** To do **
Copy out the lines below word for word, starting with the line containing "Select the Lasso tool in the toolbar" and continuing through the line containing "(x=1319, y=36)", both included.

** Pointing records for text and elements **
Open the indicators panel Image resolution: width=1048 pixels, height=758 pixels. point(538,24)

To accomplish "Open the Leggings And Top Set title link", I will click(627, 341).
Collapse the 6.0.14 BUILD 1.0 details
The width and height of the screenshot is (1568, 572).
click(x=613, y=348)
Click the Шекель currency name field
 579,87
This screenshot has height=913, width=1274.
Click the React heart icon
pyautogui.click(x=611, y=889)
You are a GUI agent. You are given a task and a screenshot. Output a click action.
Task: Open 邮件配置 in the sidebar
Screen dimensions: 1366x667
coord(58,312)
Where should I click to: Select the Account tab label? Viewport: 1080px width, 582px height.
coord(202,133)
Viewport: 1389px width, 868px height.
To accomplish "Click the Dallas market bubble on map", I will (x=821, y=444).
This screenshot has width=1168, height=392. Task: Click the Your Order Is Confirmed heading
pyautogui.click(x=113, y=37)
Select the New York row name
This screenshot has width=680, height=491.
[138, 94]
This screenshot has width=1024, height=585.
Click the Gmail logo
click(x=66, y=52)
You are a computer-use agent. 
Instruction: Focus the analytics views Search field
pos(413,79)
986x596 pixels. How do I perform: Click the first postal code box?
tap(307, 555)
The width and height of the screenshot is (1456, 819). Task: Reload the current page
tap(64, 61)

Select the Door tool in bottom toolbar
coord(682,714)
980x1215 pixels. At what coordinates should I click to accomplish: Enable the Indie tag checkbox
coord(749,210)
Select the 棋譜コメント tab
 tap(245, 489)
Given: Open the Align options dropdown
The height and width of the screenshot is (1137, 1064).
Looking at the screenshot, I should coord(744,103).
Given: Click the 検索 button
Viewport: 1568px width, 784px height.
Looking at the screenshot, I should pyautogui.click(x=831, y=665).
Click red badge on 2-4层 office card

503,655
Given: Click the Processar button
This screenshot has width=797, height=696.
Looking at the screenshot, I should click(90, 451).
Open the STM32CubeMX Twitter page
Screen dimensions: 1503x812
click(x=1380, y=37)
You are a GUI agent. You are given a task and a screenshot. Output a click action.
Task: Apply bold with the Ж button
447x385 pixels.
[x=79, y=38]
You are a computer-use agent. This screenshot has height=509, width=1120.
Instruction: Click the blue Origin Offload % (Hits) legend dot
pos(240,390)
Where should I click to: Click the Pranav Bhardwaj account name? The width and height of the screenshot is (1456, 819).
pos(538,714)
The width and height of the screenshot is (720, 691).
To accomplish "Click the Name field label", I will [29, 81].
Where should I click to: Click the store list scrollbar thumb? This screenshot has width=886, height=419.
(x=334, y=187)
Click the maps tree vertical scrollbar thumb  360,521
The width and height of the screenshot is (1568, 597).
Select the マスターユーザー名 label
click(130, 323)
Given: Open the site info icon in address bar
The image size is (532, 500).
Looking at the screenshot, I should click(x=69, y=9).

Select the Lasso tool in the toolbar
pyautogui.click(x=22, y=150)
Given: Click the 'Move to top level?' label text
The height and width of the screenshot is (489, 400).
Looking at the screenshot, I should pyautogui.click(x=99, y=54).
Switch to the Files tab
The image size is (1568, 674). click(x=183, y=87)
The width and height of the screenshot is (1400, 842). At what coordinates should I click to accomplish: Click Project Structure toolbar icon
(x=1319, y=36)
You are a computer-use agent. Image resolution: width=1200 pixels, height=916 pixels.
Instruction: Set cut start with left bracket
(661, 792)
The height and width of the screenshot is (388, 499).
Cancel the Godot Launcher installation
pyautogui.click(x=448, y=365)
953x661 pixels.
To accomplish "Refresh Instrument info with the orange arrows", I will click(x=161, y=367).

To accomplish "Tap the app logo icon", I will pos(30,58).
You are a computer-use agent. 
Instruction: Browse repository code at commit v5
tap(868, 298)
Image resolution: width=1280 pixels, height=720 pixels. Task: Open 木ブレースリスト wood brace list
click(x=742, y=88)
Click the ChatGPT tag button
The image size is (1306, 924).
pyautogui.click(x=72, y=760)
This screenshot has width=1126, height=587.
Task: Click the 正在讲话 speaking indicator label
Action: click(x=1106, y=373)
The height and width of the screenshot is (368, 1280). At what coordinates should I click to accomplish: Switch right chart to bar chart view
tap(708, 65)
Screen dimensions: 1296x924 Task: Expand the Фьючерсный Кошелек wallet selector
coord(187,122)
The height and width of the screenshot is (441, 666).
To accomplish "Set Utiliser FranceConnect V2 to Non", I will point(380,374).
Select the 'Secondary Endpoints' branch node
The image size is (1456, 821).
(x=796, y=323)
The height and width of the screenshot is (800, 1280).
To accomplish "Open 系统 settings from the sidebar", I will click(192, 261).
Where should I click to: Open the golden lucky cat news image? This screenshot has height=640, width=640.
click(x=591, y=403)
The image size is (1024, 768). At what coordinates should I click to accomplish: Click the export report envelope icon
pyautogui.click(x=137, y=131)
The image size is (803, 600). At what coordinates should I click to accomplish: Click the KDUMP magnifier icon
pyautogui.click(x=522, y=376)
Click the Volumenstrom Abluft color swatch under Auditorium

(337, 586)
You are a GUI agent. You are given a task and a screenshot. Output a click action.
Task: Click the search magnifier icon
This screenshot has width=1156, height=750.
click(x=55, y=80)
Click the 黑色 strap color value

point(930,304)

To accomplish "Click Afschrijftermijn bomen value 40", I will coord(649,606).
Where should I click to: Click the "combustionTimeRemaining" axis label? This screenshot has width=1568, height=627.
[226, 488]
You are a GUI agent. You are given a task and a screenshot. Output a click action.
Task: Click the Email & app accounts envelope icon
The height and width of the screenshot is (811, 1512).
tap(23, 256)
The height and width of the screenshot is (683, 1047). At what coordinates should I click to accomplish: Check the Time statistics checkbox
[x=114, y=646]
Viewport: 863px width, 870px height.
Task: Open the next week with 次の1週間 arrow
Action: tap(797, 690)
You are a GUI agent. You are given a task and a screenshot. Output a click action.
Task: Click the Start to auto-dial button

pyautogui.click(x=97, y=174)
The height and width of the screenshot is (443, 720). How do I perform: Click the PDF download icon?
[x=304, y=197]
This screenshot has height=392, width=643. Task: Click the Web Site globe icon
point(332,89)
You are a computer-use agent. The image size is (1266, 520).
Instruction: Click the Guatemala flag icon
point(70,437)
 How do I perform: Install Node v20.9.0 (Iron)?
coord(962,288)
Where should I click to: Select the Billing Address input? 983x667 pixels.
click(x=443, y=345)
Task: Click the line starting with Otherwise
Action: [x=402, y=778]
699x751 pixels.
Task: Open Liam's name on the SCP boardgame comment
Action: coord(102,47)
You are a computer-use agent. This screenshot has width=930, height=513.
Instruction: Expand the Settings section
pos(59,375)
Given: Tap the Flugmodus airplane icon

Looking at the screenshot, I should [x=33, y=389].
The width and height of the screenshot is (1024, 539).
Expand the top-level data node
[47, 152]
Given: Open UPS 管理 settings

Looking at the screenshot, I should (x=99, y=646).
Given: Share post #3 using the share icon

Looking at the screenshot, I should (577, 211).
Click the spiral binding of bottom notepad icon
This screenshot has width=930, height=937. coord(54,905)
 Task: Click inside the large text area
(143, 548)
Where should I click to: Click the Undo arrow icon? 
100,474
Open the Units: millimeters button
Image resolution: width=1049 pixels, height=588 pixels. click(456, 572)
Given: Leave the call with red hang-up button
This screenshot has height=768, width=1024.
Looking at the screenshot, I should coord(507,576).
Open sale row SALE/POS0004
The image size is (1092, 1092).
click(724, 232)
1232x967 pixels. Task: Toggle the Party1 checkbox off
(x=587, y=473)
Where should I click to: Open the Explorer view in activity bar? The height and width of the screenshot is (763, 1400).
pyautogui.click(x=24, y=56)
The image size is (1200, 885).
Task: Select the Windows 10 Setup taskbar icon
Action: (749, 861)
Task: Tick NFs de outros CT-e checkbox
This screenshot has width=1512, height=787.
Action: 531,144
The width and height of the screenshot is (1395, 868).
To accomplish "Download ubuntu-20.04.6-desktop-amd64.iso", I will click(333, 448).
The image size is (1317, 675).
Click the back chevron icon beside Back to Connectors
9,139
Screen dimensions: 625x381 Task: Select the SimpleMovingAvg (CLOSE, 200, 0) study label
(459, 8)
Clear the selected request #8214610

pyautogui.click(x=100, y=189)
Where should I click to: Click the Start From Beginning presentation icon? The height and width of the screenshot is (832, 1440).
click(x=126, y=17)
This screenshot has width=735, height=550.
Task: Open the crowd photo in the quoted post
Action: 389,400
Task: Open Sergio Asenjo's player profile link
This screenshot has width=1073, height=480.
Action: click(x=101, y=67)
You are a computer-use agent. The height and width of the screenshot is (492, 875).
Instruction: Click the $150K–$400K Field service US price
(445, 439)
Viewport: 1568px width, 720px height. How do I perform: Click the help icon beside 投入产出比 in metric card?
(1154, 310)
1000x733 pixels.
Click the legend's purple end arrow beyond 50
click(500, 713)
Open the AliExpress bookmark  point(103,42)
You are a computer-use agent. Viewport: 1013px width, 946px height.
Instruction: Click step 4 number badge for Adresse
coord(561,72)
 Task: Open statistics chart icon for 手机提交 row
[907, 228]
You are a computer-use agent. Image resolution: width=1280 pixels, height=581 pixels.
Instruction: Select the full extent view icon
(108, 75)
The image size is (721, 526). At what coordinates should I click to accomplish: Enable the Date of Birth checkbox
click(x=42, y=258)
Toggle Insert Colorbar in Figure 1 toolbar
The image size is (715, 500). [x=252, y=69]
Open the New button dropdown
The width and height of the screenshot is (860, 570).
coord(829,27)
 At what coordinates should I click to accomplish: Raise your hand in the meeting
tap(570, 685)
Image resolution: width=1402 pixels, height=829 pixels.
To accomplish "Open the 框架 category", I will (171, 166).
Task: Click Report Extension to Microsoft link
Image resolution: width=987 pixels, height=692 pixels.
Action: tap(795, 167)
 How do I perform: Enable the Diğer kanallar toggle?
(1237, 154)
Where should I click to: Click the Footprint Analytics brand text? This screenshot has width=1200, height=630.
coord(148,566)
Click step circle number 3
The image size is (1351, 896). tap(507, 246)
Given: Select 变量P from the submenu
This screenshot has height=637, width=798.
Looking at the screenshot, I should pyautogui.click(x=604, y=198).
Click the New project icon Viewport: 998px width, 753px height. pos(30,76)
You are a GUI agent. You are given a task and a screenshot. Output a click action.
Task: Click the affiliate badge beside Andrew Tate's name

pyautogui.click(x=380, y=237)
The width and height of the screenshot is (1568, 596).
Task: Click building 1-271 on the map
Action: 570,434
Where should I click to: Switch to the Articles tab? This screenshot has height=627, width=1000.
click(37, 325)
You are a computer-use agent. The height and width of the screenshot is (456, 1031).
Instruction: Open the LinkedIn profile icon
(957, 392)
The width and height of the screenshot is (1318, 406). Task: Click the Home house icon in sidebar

** Answer in full **
Select the Lasso tool in the toolbar
pyautogui.click(x=22, y=150)
Given: Click the 'Move to top level?' label text
The height and width of the screenshot is (489, 400).
Looking at the screenshot, I should pyautogui.click(x=99, y=54).
Switch to the Files tab
The image size is (1568, 674). click(x=183, y=87)
The width and height of the screenshot is (1400, 842). At what coordinates should I click to accomplish: Click Project Structure toolbar icon
(x=1319, y=36)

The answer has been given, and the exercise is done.